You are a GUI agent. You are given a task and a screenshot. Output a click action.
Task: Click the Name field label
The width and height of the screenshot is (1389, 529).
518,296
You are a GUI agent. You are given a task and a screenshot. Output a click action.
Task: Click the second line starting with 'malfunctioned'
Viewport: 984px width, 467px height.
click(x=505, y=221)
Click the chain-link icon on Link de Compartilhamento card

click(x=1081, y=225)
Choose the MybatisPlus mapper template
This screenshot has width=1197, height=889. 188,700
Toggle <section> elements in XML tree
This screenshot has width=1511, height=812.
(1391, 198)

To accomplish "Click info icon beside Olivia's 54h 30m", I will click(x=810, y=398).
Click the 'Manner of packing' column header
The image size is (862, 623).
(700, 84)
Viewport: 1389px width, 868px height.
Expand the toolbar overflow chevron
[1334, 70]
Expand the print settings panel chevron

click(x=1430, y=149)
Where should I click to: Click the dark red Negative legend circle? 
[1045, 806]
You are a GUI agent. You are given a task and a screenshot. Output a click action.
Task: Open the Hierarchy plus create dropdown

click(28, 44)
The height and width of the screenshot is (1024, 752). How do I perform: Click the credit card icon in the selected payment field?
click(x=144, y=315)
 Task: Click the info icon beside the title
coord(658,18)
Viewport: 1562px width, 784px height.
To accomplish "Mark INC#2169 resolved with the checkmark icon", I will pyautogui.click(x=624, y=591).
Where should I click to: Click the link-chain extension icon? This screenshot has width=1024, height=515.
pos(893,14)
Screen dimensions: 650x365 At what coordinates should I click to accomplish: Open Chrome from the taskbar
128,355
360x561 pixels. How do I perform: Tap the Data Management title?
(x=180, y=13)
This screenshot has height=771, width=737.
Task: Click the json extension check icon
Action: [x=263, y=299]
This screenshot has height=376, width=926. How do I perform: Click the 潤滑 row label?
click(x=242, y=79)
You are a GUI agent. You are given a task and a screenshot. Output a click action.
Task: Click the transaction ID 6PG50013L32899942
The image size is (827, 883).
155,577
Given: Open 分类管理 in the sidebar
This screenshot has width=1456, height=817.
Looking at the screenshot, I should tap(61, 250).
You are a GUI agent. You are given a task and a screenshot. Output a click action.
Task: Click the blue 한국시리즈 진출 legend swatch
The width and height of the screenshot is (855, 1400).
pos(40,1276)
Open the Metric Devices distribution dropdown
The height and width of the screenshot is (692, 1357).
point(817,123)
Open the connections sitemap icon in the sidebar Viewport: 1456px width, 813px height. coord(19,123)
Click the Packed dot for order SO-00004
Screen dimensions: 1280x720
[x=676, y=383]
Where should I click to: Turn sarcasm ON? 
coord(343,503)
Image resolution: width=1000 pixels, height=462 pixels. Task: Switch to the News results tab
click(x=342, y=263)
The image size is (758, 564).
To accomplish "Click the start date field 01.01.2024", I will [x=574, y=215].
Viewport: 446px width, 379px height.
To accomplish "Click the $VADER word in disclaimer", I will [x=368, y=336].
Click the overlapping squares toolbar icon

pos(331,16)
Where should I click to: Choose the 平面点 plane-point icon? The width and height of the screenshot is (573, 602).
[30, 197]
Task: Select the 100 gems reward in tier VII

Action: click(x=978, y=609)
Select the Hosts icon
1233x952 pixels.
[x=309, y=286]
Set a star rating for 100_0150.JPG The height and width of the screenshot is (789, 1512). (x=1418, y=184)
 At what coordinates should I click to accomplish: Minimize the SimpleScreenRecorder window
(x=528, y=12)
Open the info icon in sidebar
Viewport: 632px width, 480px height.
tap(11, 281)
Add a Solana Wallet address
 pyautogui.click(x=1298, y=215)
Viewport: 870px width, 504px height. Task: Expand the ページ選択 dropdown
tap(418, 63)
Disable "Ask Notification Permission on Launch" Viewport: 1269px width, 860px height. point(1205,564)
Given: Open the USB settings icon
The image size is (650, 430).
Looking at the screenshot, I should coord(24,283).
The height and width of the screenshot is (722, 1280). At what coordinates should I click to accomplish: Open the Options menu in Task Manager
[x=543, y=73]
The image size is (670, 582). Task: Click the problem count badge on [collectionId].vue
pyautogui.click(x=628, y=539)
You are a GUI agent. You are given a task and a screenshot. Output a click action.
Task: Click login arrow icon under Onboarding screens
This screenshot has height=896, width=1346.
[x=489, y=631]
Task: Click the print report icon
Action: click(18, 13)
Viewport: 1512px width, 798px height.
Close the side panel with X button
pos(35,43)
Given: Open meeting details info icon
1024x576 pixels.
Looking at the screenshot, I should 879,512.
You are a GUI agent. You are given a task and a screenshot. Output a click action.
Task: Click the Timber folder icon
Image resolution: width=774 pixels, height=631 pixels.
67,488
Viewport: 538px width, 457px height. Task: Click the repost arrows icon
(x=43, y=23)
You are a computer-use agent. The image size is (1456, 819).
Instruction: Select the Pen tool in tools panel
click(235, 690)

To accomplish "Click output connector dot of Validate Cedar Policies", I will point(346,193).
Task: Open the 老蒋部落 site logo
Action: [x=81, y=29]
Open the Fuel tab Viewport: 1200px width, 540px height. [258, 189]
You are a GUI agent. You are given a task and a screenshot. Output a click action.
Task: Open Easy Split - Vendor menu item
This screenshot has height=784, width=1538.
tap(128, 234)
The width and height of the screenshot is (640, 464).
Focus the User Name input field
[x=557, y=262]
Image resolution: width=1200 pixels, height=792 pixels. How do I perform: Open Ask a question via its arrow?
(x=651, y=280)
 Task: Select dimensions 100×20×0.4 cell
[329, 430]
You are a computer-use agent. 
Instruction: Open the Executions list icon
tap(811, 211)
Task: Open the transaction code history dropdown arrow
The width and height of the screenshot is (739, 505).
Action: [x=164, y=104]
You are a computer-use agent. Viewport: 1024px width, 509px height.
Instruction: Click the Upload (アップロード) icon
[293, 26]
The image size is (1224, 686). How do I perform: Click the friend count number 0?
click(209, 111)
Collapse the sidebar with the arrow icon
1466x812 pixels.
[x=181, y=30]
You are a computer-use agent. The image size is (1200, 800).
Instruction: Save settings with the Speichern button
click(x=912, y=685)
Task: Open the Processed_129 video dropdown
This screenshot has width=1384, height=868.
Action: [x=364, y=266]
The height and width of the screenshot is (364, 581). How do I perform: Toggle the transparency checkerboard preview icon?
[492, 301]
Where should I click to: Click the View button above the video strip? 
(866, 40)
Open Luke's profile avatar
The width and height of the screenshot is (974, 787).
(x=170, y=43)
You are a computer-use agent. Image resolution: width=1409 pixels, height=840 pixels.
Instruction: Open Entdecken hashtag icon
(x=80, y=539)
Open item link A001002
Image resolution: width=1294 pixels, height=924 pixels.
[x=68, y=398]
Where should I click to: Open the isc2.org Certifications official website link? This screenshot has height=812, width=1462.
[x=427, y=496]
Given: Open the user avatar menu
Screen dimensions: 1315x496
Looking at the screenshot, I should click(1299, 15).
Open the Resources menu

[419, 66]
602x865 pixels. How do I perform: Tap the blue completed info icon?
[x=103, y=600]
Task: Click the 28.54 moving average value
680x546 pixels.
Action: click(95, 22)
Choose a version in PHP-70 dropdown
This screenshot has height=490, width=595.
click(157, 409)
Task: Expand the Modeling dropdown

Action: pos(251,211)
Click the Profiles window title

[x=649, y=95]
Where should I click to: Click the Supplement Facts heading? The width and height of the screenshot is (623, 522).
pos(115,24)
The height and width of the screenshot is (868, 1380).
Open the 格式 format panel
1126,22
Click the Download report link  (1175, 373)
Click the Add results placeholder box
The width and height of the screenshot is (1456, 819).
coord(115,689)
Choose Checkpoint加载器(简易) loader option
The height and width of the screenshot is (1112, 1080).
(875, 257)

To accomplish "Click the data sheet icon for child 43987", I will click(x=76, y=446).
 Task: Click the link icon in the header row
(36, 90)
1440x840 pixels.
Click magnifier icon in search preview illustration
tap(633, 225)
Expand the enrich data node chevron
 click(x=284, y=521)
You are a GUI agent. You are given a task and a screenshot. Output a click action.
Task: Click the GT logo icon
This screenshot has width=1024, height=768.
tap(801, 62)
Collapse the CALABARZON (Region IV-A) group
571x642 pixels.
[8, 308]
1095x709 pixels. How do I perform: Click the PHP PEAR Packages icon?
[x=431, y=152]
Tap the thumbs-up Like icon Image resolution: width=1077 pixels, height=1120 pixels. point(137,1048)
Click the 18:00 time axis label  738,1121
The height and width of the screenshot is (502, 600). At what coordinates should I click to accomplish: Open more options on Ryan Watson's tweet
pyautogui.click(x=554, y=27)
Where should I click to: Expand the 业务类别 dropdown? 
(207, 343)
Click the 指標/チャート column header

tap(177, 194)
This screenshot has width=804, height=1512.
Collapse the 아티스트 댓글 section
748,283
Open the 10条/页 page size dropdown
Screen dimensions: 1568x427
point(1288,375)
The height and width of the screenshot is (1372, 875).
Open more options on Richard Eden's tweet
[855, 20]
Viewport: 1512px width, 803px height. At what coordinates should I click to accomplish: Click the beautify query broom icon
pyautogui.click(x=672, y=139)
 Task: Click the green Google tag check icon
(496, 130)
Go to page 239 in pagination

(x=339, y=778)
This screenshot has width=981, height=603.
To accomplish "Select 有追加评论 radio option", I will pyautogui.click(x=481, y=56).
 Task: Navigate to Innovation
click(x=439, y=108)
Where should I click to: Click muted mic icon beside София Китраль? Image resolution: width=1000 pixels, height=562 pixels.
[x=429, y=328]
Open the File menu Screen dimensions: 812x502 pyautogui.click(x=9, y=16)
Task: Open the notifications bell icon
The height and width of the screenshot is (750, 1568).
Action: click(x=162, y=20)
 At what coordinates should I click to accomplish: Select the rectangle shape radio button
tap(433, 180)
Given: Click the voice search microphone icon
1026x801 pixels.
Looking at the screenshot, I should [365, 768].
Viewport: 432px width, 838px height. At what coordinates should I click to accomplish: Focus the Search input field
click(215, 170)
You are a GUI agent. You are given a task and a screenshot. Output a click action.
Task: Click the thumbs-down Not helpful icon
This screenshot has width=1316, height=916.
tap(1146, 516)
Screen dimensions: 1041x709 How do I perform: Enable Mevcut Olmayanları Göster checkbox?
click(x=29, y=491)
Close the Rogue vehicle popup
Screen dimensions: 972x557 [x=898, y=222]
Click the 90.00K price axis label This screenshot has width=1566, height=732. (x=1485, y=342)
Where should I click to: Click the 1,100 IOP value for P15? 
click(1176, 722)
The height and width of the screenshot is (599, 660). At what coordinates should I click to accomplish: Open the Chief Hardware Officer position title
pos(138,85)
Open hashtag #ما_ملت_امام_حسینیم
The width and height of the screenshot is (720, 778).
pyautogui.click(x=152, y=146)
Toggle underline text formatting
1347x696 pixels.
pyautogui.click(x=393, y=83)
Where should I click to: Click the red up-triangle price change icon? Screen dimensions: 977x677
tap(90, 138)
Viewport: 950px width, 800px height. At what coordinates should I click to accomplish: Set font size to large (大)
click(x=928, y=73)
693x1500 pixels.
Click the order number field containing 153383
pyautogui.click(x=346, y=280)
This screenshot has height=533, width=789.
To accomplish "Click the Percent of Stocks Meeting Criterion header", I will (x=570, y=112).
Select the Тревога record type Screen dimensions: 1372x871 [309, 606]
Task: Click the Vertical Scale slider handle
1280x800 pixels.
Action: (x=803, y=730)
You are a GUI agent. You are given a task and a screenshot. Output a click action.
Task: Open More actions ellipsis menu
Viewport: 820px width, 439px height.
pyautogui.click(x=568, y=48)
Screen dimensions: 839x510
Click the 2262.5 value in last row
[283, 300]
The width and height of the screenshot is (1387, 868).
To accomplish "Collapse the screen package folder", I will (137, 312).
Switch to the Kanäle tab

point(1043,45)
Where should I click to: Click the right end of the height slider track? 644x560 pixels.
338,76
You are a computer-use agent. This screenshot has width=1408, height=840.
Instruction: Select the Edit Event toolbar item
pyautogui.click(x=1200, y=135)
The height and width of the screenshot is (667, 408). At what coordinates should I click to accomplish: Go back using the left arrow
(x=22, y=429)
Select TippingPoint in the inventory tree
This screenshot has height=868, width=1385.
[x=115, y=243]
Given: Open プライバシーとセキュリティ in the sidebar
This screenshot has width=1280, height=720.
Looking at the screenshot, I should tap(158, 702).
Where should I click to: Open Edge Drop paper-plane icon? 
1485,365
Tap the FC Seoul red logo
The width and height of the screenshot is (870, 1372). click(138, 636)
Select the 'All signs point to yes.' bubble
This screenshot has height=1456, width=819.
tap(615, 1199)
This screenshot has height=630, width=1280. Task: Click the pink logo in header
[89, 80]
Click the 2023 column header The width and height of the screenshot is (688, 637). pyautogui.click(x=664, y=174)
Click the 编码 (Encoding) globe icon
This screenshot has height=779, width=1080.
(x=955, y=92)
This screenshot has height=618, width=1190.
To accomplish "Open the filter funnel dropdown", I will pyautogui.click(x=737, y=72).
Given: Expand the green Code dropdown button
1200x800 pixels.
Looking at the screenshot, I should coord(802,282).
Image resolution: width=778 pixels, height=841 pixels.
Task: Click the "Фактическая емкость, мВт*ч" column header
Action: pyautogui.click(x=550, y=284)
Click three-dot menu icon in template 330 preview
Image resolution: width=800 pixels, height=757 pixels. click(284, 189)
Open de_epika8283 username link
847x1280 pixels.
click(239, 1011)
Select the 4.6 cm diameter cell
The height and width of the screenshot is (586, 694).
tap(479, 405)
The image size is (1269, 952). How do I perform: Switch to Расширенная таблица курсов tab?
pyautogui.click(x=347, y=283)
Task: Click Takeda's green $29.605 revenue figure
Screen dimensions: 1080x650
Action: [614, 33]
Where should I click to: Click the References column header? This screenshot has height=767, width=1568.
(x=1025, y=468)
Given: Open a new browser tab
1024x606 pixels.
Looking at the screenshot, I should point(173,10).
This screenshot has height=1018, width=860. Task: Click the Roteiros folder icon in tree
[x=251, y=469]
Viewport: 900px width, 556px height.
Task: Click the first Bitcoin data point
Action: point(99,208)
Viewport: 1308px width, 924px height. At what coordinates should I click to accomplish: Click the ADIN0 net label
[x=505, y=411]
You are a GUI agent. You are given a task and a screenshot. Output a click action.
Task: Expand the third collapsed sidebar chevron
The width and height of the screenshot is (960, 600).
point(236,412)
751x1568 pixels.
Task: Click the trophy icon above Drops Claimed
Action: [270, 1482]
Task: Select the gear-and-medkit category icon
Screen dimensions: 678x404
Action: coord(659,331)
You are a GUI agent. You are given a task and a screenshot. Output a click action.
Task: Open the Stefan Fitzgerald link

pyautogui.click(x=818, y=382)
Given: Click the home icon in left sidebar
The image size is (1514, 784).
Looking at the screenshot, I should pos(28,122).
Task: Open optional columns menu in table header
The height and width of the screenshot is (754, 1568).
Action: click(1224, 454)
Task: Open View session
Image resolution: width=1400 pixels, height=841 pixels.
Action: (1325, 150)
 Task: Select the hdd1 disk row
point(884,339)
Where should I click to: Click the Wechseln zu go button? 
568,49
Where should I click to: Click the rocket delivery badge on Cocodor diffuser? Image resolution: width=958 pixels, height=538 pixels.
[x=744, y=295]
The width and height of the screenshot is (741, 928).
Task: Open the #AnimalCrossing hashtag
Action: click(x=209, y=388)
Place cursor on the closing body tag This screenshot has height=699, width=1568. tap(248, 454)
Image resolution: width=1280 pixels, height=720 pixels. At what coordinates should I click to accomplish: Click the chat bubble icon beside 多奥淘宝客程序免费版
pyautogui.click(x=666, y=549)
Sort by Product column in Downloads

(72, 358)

:: Aim ::
Copy out, with nothing changed, the rows that begin with the line containing "Task: Expand the Modeling dropdown" and end with the line containing "point(1288,375)", including both of those lines.

:: Result of the exercise ::
Task: Expand the Modeling dropdown

Action: pos(251,211)
Click the Profiles window title

[x=649, y=95]
Where should I click to: Click the Supplement Facts heading? The width and height of the screenshot is (623, 522).
pos(115,24)
The height and width of the screenshot is (868, 1380).
Open the 格式 format panel
1126,22
Click the Download report link  (1175, 373)
Click the Add results placeholder box
The width and height of the screenshot is (1456, 819).
coord(115,689)
Choose Checkpoint加载器(简易) loader option
The height and width of the screenshot is (1112, 1080).
(875, 257)

To accomplish "Click the data sheet icon for child 43987", I will click(x=76, y=446).
 Task: Click the link icon in the header row
(36, 90)
1440x840 pixels.
Click magnifier icon in search preview illustration
tap(633, 225)
Expand the enrich data node chevron
 click(x=284, y=521)
You are a GUI agent. You are given a task and a screenshot. Output a click action.
Task: Click the GT logo icon
This screenshot has width=1024, height=768.
tap(801, 62)
Collapse the CALABARZON (Region IV-A) group
571x642 pixels.
[8, 308]
1095x709 pixels. How do I perform: Click the PHP PEAR Packages icon?
[x=431, y=152]
Tap the thumbs-up Like icon Image resolution: width=1077 pixels, height=1120 pixels. point(137,1048)
Click the 18:00 time axis label  738,1121
The height and width of the screenshot is (502, 600). At what coordinates should I click to accomplish: Open more options on Ryan Watson's tweet
pyautogui.click(x=554, y=27)
Where should I click to: Expand the 业务类别 dropdown? 
(207, 343)
Click the 指標/チャート column header

tap(177, 194)
This screenshot has width=804, height=1512.
Collapse the 아티스트 댓글 section
748,283
Open the 10条/页 page size dropdown
Screen dimensions: 1568x427
point(1288,375)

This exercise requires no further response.